→ Exercise prompt
From the entries below, copy each line that contains the word "Select".

(Stored data entries)
══════

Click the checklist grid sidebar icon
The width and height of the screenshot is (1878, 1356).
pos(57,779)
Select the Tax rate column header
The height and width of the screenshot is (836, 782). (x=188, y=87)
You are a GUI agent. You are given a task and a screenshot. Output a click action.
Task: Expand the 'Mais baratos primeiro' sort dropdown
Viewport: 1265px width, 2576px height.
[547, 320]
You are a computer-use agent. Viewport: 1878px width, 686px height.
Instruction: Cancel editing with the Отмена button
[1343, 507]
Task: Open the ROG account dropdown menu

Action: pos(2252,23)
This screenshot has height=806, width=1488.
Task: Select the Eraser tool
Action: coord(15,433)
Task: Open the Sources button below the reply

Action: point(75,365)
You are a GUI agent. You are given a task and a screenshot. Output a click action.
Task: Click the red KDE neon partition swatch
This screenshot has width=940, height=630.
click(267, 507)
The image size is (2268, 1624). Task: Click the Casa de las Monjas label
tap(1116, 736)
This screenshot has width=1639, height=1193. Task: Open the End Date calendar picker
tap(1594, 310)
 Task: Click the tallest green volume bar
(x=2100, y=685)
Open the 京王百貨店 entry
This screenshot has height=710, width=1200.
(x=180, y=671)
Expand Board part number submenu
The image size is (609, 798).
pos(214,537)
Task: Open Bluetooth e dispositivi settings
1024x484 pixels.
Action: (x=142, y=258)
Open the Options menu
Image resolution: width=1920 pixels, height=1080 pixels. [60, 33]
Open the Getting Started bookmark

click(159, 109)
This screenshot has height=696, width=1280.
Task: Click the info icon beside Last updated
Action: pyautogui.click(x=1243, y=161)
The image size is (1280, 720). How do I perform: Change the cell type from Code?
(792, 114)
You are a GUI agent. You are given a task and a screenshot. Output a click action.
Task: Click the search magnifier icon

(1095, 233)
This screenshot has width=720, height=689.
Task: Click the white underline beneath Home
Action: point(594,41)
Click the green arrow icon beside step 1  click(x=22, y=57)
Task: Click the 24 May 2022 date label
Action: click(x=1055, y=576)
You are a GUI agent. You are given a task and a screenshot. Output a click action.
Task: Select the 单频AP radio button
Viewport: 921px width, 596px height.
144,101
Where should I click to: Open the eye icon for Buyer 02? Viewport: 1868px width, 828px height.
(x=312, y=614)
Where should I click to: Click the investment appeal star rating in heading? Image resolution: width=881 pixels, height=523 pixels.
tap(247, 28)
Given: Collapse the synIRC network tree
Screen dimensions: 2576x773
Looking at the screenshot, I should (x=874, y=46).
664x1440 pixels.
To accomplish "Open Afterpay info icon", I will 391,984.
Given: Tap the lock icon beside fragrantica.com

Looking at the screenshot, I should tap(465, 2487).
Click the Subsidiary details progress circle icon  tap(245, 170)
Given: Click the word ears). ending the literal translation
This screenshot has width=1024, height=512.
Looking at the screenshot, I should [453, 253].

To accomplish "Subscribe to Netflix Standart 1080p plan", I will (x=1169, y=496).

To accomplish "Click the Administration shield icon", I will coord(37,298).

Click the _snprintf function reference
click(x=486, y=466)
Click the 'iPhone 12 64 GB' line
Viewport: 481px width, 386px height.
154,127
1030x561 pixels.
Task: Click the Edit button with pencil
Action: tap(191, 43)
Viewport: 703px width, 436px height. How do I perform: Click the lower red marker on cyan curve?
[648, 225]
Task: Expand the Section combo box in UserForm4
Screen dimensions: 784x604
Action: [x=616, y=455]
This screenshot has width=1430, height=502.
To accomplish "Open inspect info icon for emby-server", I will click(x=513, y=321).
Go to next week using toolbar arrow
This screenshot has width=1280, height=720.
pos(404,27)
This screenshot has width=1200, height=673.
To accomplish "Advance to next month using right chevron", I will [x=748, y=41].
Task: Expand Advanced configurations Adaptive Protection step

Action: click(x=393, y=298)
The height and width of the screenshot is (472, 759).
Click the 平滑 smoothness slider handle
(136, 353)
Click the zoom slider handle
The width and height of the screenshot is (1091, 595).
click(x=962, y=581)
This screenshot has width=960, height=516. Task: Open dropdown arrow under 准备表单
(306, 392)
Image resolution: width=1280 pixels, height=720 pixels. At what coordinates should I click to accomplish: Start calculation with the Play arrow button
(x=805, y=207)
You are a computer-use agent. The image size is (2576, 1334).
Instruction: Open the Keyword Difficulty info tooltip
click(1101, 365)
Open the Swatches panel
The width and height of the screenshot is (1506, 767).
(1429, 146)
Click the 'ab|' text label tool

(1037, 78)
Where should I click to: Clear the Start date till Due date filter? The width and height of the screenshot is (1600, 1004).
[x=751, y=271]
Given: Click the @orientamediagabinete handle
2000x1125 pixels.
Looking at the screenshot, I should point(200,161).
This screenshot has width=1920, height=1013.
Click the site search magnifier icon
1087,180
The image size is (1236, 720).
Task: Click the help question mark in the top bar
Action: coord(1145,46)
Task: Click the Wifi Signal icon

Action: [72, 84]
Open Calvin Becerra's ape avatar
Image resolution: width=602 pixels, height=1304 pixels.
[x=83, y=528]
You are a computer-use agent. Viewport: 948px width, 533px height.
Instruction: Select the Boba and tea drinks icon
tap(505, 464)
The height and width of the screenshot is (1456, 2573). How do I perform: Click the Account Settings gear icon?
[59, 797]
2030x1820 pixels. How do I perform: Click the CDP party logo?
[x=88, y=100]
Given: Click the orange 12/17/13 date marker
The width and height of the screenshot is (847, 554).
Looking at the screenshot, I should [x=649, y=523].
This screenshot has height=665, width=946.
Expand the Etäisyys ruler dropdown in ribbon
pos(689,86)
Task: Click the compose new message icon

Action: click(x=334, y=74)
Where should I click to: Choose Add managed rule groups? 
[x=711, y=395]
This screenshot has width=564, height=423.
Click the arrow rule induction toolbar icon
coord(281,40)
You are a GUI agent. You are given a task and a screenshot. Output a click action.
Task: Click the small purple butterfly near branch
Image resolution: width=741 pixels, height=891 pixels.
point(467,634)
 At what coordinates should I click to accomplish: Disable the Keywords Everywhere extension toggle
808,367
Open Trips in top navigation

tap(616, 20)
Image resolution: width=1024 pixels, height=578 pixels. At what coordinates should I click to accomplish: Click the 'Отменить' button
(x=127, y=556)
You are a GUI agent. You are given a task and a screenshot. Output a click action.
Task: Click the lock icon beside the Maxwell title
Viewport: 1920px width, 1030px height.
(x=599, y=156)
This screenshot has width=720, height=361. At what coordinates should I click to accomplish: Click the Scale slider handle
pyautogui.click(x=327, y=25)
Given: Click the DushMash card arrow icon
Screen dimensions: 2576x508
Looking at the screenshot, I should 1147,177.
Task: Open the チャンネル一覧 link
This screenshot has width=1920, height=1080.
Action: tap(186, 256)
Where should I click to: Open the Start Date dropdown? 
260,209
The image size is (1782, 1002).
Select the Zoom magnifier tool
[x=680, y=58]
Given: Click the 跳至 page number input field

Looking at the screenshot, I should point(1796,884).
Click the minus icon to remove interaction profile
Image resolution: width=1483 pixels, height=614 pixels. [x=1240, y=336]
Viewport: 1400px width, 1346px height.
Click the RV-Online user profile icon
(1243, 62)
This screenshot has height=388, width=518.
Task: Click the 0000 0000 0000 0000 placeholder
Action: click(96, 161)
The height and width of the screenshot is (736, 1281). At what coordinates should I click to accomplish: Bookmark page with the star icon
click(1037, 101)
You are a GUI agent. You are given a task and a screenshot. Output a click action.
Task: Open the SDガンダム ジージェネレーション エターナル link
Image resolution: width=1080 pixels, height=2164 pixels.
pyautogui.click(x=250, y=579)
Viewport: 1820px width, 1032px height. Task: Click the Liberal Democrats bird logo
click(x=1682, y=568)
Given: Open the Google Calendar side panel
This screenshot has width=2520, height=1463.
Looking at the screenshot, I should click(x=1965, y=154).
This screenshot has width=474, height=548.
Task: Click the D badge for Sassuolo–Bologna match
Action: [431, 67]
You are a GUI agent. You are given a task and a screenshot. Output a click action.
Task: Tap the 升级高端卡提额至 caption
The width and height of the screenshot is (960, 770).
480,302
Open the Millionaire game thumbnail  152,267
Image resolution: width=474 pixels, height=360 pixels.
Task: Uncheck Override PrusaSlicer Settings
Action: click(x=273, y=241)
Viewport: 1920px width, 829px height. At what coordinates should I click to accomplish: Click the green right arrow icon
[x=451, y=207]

══════

→ Response to this exercise
Select the Tax rate column header
Task: Select the Eraser tool
Task: Select the 单频AP radio button
Instruction: Select the Boba and tea drinks icon
Select the Zoom magnifier tool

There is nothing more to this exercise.